Saved data entries
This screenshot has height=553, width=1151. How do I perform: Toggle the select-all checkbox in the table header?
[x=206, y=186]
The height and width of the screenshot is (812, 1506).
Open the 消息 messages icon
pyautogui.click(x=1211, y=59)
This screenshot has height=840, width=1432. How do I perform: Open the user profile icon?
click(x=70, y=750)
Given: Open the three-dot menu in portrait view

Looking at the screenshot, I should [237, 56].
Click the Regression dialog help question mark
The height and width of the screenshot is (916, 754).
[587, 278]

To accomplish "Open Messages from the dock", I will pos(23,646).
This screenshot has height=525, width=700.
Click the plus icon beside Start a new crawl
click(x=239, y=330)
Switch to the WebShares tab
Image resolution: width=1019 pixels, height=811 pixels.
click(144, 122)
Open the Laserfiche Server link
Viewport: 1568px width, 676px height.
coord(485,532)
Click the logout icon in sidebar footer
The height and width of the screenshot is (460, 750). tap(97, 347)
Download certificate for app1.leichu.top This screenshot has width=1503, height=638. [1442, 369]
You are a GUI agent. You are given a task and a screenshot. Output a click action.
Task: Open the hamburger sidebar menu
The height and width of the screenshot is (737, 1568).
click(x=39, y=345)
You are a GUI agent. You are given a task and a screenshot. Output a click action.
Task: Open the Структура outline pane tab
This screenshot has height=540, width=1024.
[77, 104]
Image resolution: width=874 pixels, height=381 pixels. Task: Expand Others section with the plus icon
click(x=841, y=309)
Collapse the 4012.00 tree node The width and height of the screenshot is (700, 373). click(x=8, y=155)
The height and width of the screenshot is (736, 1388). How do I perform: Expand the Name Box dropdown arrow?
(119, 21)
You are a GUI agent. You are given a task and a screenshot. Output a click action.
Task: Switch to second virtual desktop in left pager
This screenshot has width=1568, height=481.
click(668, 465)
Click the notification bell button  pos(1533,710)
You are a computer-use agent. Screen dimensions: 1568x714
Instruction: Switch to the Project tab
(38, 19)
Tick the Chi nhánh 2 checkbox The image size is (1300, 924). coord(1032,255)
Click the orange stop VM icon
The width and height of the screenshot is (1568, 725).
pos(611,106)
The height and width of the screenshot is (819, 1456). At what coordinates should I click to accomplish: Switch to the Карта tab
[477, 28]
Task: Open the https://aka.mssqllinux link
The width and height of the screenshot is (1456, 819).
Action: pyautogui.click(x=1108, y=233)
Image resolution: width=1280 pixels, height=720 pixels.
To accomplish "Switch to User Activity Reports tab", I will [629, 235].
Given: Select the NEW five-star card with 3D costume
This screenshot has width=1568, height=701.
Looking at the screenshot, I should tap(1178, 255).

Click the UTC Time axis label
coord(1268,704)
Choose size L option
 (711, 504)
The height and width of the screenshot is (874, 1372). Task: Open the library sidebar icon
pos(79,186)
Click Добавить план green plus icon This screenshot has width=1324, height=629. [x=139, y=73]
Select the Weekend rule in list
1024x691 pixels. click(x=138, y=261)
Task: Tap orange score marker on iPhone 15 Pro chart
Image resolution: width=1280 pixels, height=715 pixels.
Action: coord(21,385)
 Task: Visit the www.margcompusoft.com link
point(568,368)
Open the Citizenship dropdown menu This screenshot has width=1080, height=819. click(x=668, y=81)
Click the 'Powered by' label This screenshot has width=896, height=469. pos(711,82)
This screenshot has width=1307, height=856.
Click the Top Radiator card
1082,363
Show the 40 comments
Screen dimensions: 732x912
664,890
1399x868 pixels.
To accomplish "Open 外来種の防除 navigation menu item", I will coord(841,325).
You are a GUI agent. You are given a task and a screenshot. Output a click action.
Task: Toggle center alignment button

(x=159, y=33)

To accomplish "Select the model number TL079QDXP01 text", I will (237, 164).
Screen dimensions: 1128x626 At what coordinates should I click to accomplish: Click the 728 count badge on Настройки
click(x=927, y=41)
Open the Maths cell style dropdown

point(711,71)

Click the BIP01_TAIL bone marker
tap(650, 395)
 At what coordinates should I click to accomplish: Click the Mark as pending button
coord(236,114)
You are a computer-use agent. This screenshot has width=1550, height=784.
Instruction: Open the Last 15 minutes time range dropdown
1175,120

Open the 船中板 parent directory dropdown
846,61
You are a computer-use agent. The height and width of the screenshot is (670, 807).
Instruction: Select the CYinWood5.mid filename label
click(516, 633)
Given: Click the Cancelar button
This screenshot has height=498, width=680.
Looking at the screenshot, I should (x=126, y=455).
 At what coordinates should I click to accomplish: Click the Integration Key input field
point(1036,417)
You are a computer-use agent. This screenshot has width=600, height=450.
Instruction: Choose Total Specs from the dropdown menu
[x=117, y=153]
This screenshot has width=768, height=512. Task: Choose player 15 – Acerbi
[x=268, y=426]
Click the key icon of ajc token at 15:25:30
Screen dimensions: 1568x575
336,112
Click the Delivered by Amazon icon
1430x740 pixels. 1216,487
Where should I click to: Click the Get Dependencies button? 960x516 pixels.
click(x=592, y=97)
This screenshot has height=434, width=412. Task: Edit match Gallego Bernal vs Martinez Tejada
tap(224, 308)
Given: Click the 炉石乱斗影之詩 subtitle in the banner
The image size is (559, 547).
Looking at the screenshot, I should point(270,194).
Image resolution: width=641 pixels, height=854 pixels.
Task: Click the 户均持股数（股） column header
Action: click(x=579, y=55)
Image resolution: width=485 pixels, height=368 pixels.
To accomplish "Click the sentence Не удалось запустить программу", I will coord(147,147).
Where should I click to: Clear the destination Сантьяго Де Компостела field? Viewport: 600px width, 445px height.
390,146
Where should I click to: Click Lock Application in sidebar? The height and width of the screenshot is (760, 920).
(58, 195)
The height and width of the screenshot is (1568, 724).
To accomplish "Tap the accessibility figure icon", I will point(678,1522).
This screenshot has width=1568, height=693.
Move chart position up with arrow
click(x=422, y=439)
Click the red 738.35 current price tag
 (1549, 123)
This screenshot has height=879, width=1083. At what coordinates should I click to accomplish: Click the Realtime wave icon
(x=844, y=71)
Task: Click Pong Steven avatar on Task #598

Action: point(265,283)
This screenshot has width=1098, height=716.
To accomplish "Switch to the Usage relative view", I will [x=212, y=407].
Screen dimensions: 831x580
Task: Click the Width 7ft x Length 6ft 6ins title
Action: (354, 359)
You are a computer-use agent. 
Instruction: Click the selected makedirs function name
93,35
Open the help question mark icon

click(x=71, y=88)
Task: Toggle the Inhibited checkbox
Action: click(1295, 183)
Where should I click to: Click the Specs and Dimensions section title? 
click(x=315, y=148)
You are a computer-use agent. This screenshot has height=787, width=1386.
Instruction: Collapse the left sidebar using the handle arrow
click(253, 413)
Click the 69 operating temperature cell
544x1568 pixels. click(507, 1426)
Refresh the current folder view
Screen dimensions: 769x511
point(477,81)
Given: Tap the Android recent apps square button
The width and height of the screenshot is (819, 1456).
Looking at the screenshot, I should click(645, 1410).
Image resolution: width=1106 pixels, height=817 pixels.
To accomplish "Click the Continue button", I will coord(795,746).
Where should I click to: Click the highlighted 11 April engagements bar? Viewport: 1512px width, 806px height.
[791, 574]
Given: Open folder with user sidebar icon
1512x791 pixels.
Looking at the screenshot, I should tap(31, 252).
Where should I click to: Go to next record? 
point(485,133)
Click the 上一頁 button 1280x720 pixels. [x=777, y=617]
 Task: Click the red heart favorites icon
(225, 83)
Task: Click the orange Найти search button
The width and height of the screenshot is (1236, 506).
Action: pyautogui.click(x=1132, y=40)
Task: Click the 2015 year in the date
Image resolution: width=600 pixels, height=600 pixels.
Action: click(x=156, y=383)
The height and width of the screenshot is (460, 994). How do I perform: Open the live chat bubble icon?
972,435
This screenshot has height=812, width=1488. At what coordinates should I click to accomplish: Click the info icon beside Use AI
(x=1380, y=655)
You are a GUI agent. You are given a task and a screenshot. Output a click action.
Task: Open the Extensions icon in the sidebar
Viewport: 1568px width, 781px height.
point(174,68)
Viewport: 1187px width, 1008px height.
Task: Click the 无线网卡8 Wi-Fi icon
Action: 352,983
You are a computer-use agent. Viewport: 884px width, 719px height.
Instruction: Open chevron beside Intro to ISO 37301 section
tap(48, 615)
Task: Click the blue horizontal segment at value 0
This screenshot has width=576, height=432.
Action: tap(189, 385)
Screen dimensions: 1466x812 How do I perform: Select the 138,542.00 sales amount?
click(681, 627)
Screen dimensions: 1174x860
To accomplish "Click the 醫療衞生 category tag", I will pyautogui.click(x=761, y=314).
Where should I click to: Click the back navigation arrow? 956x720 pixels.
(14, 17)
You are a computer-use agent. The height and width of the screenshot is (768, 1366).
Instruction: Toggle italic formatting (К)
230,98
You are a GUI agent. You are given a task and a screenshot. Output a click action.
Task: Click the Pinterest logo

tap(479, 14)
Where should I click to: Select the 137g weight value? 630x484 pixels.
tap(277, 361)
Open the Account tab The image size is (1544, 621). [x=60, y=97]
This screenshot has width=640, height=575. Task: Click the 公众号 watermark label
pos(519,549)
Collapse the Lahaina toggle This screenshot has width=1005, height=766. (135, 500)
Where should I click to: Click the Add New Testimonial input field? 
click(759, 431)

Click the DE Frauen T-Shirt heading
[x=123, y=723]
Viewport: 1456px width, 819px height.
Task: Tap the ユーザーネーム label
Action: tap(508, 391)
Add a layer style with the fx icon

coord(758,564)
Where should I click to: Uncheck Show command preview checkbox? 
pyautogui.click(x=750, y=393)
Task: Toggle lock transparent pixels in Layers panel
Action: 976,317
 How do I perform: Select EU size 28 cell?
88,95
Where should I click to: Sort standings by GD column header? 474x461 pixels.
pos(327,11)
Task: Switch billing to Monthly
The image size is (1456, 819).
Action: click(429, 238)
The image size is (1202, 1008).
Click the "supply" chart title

• **Directions**:
What you give back must be the stretch above, starting at the line with "has width=600, height=450." and ending at the line with "Image resolution: width=485", copied exactly.

• **Reply**:
You are a computer-use agent. This screenshot has width=600, height=450.
Instruction: Choose Total Specs from the dropdown menu
[x=117, y=153]
This screenshot has width=768, height=512. Task: Choose player 15 – Acerbi
[x=268, y=426]
Click the key icon of ajc token at 15:25:30
Screen dimensions: 1568x575
336,112
Click the Delivered by Amazon icon
1430x740 pixels. 1216,487
Where should I click to: Click the Get Dependencies button? 960x516 pixels.
click(x=592, y=97)
This screenshot has height=434, width=412. Task: Edit match Gallego Bernal vs Martinez Tejada
tap(224, 308)
Given: Click the 炉石乱斗影之詩 subtitle in the banner
The image size is (559, 547).
Looking at the screenshot, I should point(270,194).
Image resolution: width=641 pixels, height=854 pixels.
Task: Click the 户均持股数（股） column header
Action: click(x=579, y=55)
Image resolution: width=485 pixels, height=368 pixels.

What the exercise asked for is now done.